# DIRECTIONS:
Every entry must be duplicated precisely as written.
:::
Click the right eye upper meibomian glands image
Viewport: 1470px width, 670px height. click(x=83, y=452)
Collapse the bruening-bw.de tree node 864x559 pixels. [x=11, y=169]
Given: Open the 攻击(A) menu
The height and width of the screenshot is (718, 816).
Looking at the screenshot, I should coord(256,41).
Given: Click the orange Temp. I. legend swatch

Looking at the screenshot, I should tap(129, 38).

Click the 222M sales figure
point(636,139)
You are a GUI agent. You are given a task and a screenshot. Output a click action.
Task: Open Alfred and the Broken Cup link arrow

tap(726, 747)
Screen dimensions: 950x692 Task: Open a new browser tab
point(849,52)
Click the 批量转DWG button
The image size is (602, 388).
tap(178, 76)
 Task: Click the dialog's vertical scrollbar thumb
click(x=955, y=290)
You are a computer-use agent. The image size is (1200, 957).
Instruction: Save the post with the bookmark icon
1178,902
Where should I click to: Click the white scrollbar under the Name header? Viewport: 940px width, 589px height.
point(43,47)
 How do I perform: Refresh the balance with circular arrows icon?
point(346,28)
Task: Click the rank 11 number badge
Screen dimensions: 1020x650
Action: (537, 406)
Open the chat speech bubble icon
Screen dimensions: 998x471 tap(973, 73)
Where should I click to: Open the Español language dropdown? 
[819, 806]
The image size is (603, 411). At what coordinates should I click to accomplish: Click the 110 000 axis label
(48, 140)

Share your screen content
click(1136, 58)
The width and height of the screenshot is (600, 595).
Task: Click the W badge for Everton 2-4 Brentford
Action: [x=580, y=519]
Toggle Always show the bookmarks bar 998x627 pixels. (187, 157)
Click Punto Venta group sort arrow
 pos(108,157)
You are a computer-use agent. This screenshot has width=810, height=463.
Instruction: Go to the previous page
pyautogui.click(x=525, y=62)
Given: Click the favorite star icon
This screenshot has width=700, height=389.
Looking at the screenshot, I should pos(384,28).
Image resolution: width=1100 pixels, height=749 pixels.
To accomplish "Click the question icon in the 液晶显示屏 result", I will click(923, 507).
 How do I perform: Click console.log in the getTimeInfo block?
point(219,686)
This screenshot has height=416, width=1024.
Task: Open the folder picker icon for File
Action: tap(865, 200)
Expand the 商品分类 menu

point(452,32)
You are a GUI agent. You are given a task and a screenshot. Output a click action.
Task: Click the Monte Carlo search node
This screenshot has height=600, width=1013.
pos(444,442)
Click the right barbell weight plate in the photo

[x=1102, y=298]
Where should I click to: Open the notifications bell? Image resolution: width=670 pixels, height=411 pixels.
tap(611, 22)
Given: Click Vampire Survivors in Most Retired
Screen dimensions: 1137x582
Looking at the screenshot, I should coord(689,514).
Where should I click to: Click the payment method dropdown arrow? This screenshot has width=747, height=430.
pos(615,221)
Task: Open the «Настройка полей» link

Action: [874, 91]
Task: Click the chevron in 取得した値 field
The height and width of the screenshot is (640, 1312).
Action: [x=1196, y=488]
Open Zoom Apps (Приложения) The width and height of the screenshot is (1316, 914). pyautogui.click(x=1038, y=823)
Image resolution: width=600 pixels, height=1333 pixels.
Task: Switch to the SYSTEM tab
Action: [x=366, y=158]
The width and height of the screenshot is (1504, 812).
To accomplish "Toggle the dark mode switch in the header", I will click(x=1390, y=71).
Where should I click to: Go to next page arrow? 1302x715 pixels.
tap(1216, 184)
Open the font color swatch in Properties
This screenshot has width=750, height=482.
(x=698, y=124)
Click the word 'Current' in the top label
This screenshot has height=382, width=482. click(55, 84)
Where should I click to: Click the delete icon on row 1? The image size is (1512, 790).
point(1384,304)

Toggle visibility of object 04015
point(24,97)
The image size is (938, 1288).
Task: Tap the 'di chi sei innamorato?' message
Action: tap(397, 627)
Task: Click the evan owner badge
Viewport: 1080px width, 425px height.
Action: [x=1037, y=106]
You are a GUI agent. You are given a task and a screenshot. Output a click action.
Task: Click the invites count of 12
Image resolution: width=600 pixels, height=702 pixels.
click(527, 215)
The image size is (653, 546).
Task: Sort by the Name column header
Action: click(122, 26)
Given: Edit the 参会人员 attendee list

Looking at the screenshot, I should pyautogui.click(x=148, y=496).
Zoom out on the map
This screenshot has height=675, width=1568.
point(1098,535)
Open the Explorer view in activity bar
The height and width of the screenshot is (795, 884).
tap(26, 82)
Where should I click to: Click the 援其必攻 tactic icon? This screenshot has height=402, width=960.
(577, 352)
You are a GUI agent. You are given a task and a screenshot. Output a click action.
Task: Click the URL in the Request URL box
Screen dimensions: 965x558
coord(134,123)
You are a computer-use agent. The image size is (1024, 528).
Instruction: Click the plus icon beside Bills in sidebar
:::
# PROBLEM SOLUTION:
Click the right eye upper meibomian glands image
Viewport: 1470px width, 670px height. click(x=83, y=452)
Collapse the bruening-bw.de tree node 864x559 pixels. [x=11, y=169]
Given: Open the 攻击(A) menu
The height and width of the screenshot is (718, 816).
Looking at the screenshot, I should coord(256,41).
Given: Click the orange Temp. I. legend swatch

Looking at the screenshot, I should tap(129, 38).

Click the 222M sales figure
point(636,139)
You are a GUI agent. You are given a task and a screenshot. Output a click action.
Task: Open Alfred and the Broken Cup link arrow

tap(726, 747)
Screen dimensions: 950x692 Task: Open a new browser tab
point(849,52)
Click the 批量转DWG button
The image size is (602, 388).
tap(178, 76)
 Task: Click the dialog's vertical scrollbar thumb
click(x=955, y=290)
You are a computer-use agent. The image size is (1200, 957).
Instruction: Save the post with the bookmark icon
1178,902
Where should I click to: Click the white scrollbar under the Name header? Viewport: 940px width, 589px height.
point(43,47)
 How do I perform: Refresh the balance with circular arrows icon?
point(346,28)
Task: Click the rank 11 number badge
Screen dimensions: 1020x650
Action: (537, 406)
Open the chat speech bubble icon
Screen dimensions: 998x471 tap(973, 73)
Where should I click to: Open the Español language dropdown? 
[819, 806]
The image size is (603, 411). At what coordinates should I click to accomplish: Click the 110 000 axis label
(48, 140)

Share your screen content
click(1136, 58)
The width and height of the screenshot is (600, 595).
Task: Click the W badge for Everton 2-4 Brentford
Action: [x=580, y=519]
Toggle Always show the bookmarks bar 998x627 pixels. (187, 157)
Click Punto Venta group sort arrow
 pos(108,157)
You are a computer-use agent. This screenshot has width=810, height=463.
Instruction: Go to the previous page
pyautogui.click(x=525, y=62)
Given: Click the favorite star icon
This screenshot has width=700, height=389.
Looking at the screenshot, I should pos(384,28).
Image resolution: width=1100 pixels, height=749 pixels.
To accomplish "Click the question icon in the 液晶显示屏 result", I will click(923, 507).
 How do I perform: Click console.log in the getTimeInfo block?
point(219,686)
This screenshot has height=416, width=1024.
Task: Open the folder picker icon for File
Action: tap(865, 200)
Expand the 商品分类 menu

point(452,32)
You are a GUI agent. You are given a task and a screenshot. Output a click action.
Task: Click the Monte Carlo search node
This screenshot has height=600, width=1013.
pos(444,442)
Click the right barbell weight plate in the photo

[x=1102, y=298]
Where should I click to: Open the notifications bell? Image resolution: width=670 pixels, height=411 pixels.
tap(611, 22)
Given: Click Vampire Survivors in Most Retired
Screen dimensions: 1137x582
Looking at the screenshot, I should coord(689,514).
Where should I click to: Click the payment method dropdown arrow? This screenshot has width=747, height=430.
pos(615,221)
Task: Open the «Настройка полей» link

Action: [874, 91]
Task: Click the chevron in 取得した値 field
The height and width of the screenshot is (640, 1312).
Action: [x=1196, y=488]
Open Zoom Apps (Приложения) The width and height of the screenshot is (1316, 914). pyautogui.click(x=1038, y=823)
Image resolution: width=600 pixels, height=1333 pixels.
Task: Switch to the SYSTEM tab
Action: [x=366, y=158]
The width and height of the screenshot is (1504, 812).
To accomplish "Toggle the dark mode switch in the header", I will click(x=1390, y=71).
Where should I click to: Go to next page arrow? 1302x715 pixels.
tap(1216, 184)
Open the font color swatch in Properties
This screenshot has width=750, height=482.
(x=698, y=124)
Click the word 'Current' in the top label
This screenshot has height=382, width=482. click(55, 84)
Where should I click to: Click the delete icon on row 1? The image size is (1512, 790).
point(1384,304)

Toggle visibility of object 04015
point(24,97)
The image size is (938, 1288).
Task: Tap the 'di chi sei innamorato?' message
Action: tap(397, 627)
Task: Click the evan owner badge
Viewport: 1080px width, 425px height.
Action: [x=1037, y=106]
You are a GUI agent. You are given a task and a screenshot. Output a click action.
Task: Click the invites count of 12
Image resolution: width=600 pixels, height=702 pixels.
click(527, 215)
The image size is (653, 546).
Task: Sort by the Name column header
Action: click(122, 26)
Given: Edit the 参会人员 attendee list

Looking at the screenshot, I should pyautogui.click(x=148, y=496).
Zoom out on the map
This screenshot has height=675, width=1568.
point(1098,535)
Open the Explorer view in activity bar
The height and width of the screenshot is (795, 884).
tap(26, 82)
Where should I click to: Click the 援其必攻 tactic icon? This screenshot has height=402, width=960.
(577, 352)
You are a GUI agent. You are given a task and a screenshot. Output a click action.
Task: Click the URL in the Request URL box
Screen dimensions: 965x558
coord(134,123)
You are a computer-use agent. The image size is (1024, 528).
Instruction: Click the plus icon beside Bills in sidebar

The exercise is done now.